## 小問
長野市の文化施設に関する抜粋のうち、「コンサートなどの開催は、長野」から「してみてはいかがでしょうか。」までを、両端の語句も含めて一字一句違えずに書き写してください。

## 抜粋
コンサートの開催や上映映画の本数、美術館の展示などは、どうしても都市部に比べて少なく、都会的な文化がある暮らしに慣れている人は物足りないかもしれません。とはいえ、ゼロではなく、先述の繁華街・権堂周辺には本格的なシネマコンプレックスがあるほか、単館系の独自セレクトが人気の国内最古級の木造映画館があり、監督や俳優の舞台挨拶も多く行われています。また、ファッション関係のショッピングスポットは長野駅前を中心に、デパートやファッションビルもあります。
コンサートなどの開催は、長野駅からアクセスのよい県最大規模の多目的ホール「長野県県民文化会館(ホクト文化ホール)」や2016年に開館した「長野市芸術館」のほか、長野冬季五輪の競技施設跡地を活用したビッグハット」、「エムウェーブ」などで行われています。
さらに美術館・博物館に関しては、長野県が全国1位の数を誇るほど実はたくさんあるのです。ただ、専門分野に特化した施設が多いので、ジャンルに偏りが見られます。ちなみに、総合美術館である県立の長野県信濃美術館本館は2021年春の再開をめざして改修中。隣接する東山魁夷館は2019年10月にリニューアルしました。

まとめ
結局、長野市でも都会でも、暮らし方は自分次第。これから人生を送るうえで何を優先したいかが重要なポイントになるでしょう。移住や転職を考えている方は、この記事を参考にしてみてはいかがでしょうか。

## 提供データ
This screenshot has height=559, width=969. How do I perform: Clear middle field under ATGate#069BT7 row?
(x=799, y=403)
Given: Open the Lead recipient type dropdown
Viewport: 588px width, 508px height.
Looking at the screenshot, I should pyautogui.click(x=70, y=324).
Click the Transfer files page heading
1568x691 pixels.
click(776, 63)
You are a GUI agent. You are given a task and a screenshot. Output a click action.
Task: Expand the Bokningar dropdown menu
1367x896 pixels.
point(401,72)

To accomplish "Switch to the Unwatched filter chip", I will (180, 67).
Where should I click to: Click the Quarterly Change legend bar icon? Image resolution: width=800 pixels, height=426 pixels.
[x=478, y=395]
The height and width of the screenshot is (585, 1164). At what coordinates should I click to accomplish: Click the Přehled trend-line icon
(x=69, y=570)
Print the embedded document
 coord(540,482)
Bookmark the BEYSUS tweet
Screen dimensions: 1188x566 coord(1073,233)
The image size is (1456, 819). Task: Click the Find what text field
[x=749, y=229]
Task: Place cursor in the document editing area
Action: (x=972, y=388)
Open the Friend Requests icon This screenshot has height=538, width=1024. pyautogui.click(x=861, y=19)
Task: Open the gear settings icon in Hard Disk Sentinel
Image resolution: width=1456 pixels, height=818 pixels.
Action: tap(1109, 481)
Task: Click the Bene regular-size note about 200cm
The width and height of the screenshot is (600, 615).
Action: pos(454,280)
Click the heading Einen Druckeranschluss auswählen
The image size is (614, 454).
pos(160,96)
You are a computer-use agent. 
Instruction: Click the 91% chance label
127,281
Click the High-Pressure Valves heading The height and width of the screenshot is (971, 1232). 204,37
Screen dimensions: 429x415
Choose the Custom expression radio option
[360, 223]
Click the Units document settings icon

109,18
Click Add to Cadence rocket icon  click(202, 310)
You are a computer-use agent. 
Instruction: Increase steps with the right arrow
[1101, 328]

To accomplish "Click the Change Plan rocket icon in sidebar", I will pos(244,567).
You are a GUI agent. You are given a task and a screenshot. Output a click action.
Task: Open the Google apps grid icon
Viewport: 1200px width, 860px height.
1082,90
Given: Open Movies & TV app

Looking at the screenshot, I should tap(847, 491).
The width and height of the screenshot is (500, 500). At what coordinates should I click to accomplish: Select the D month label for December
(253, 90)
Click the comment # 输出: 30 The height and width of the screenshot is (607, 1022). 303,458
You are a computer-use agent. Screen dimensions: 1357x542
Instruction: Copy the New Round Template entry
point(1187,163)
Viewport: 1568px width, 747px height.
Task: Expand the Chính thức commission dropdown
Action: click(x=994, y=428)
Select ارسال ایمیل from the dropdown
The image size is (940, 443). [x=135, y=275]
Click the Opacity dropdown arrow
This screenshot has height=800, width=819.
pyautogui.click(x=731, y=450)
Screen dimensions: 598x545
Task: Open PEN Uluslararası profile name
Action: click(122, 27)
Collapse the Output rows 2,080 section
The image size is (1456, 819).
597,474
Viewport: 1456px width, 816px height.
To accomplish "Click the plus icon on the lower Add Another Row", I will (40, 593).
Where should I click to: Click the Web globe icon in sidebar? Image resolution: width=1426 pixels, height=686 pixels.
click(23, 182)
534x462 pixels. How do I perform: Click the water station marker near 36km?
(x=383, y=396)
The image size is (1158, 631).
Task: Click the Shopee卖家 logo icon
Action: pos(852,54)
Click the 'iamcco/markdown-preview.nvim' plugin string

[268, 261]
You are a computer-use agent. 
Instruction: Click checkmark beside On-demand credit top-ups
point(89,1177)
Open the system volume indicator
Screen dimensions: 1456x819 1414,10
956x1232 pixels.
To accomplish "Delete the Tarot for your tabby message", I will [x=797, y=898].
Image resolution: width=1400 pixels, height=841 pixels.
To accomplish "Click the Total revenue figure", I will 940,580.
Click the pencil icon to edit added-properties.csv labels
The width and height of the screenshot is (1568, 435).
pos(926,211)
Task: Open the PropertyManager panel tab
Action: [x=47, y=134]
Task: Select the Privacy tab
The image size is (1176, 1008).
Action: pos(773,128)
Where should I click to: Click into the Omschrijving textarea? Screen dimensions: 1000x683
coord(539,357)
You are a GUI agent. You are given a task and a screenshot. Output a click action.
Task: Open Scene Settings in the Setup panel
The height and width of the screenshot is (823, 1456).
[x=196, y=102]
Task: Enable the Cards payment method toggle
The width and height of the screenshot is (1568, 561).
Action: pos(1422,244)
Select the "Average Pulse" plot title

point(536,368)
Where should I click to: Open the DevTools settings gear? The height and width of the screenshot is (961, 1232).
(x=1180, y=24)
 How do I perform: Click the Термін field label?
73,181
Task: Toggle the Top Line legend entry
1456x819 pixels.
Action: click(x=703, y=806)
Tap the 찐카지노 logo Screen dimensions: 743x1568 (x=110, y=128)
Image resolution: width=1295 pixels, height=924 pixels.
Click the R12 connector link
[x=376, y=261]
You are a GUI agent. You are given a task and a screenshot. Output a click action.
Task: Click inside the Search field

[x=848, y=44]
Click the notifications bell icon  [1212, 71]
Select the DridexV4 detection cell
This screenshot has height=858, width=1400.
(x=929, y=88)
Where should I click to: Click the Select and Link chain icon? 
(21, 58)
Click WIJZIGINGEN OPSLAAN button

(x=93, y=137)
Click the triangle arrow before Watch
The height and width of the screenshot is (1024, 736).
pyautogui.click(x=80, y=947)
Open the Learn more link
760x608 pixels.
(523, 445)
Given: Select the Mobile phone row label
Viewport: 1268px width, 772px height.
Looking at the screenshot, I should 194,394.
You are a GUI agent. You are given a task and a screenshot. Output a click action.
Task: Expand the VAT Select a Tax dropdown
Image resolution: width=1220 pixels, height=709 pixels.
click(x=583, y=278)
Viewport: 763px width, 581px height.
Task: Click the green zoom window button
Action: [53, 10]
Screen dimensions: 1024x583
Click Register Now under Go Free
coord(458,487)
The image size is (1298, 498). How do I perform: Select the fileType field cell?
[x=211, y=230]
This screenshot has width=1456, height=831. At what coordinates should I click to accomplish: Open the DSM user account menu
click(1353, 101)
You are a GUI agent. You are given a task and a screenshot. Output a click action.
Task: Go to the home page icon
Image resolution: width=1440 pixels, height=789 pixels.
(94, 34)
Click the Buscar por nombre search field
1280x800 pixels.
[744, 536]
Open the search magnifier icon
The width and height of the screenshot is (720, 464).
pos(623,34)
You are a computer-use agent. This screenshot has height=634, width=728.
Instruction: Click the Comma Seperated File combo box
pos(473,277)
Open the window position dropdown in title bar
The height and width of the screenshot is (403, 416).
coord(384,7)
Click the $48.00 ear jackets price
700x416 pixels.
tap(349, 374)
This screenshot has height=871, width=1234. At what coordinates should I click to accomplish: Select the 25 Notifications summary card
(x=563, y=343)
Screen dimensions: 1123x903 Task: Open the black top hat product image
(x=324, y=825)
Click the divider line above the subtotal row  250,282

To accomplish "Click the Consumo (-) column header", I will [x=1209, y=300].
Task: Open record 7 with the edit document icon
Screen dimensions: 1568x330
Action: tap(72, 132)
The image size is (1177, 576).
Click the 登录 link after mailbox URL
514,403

## 解答全文
コンサートなどの開催は、長野駅からアクセスのよい県最大規模の多目的ホール「長野県県民文化会館(ホクト文化ホール)」や2016年に開館した「長野市芸術館」のほか、長野冬季五輪の競技施設跡地を活用したビッグハット」、「エムウェーブ」などで行われています。
さらに美術館・博物館に関しては、長野県が全国1位の数を誇るほど実はたくさんあるのです。ただ、専門分野に特化した施設が多いので、ジャンルに偏りが見られます。ちなみに、総合美術館である県立の長野県信濃美術館本館は2021年春の再開をめざして改修中。隣接する東山魁夷館は2019年10月にリニューアルしました。

まとめ
結局、長野市でも都会でも、暮らし方は自分次第。これから人生を送るうえで何を優先したいかが重要なポイントになるでしょう。移住や転職を考えている方は、この記事を参考にしてみてはいかがでしょうか。